I then remarked that the King had seen in your Majesty's letters your favourable disposition, and for what excellent reasons you had made the demand therein stated, which reposed upon the friendly and neighbourly relations that had long existed between his predecessors and the Emperor's, particularly where the Low Countries were concerned. These relations had certainly not lasted so long without urgent cause, which could be none other than the two countries' mutual safety, preservation, commerce and tranquillity. The friendship had therefore been confirmed and increased from time to time, as might be seen in several treaties and confederations, and especially for the purpose of forestalling the designs of the French, who were always striving and devising means to extend their frontiers. The new King of France, following in the footsteps of the late King, his father, had furnished an example of this tendency in the present war. He had begun by defying all justice, by falling upon his Imperial Majesty's subjects at sea without any previous declaration of war, had tried to take by surprise several good towns, and had invaded the duchy of Luxemburg, which he had entered on his return from Germany, and laid siege with a royal army to the town of Damvillers. He had taken this place, and burned and pillaged several other villages and castles, displaying unaccustomed and inhuman cruelty.

________________________

Challenge A =
Answer these questions about the passage on the French war:
(i) Which duchy did the new King of France invade?
(ii) Which town did he besiege with a royal army?
(iii) Whose designs were the treaties and confederations especially meant to forestall?

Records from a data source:
________________________

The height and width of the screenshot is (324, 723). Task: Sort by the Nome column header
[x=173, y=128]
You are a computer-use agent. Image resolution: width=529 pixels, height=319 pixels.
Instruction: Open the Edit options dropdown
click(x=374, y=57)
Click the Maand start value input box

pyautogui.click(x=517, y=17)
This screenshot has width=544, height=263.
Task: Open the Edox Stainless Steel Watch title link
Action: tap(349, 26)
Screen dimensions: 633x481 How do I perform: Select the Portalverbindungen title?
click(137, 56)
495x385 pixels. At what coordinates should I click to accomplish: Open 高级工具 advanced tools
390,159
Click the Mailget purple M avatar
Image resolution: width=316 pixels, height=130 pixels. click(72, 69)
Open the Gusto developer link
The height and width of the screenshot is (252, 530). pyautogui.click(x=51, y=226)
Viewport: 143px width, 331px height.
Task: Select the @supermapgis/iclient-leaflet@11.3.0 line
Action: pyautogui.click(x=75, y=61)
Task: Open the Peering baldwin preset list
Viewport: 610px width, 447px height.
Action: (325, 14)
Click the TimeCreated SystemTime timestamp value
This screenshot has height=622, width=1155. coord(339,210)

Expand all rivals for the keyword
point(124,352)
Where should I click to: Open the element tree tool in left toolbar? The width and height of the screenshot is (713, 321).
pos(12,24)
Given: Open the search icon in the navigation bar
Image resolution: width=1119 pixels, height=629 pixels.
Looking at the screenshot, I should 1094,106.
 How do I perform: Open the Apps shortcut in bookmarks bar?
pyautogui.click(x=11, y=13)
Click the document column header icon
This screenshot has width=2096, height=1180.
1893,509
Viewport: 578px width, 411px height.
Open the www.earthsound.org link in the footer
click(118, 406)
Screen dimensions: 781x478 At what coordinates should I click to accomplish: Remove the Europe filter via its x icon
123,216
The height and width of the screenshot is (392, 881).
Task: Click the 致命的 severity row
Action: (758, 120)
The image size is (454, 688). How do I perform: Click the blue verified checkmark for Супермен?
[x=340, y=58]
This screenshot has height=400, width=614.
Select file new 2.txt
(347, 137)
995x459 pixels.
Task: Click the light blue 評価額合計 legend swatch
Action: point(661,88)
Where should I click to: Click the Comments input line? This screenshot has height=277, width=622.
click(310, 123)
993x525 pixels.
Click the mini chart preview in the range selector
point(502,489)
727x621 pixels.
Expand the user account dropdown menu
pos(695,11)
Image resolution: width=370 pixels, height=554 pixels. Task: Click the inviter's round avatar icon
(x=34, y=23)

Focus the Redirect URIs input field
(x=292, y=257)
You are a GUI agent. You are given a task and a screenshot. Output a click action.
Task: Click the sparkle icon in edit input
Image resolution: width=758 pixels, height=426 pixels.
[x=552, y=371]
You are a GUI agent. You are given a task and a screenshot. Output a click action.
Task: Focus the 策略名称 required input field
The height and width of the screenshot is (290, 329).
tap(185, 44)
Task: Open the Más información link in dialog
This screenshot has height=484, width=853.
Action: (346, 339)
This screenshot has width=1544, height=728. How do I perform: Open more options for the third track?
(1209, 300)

________________________

Challenge B =
From the listing, copy word for word the lines between the one containing "Given: Open the" and the one containing "click(118, 406)", both included.

Correct output A =
(i) Luxemburg
(ii) Damvillers
(iii) The French

Correct output B =
Given: Open the search icon in the navigation bar
Image resolution: width=1119 pixels, height=629 pixels.
Looking at the screenshot, I should 1094,106.
 How do I perform: Open the Apps shortcut in bookmarks bar?
pyautogui.click(x=11, y=13)
Click the document column header icon
This screenshot has width=2096, height=1180.
1893,509
Viewport: 578px width, 411px height.
Open the www.earthsound.org link in the footer
click(118, 406)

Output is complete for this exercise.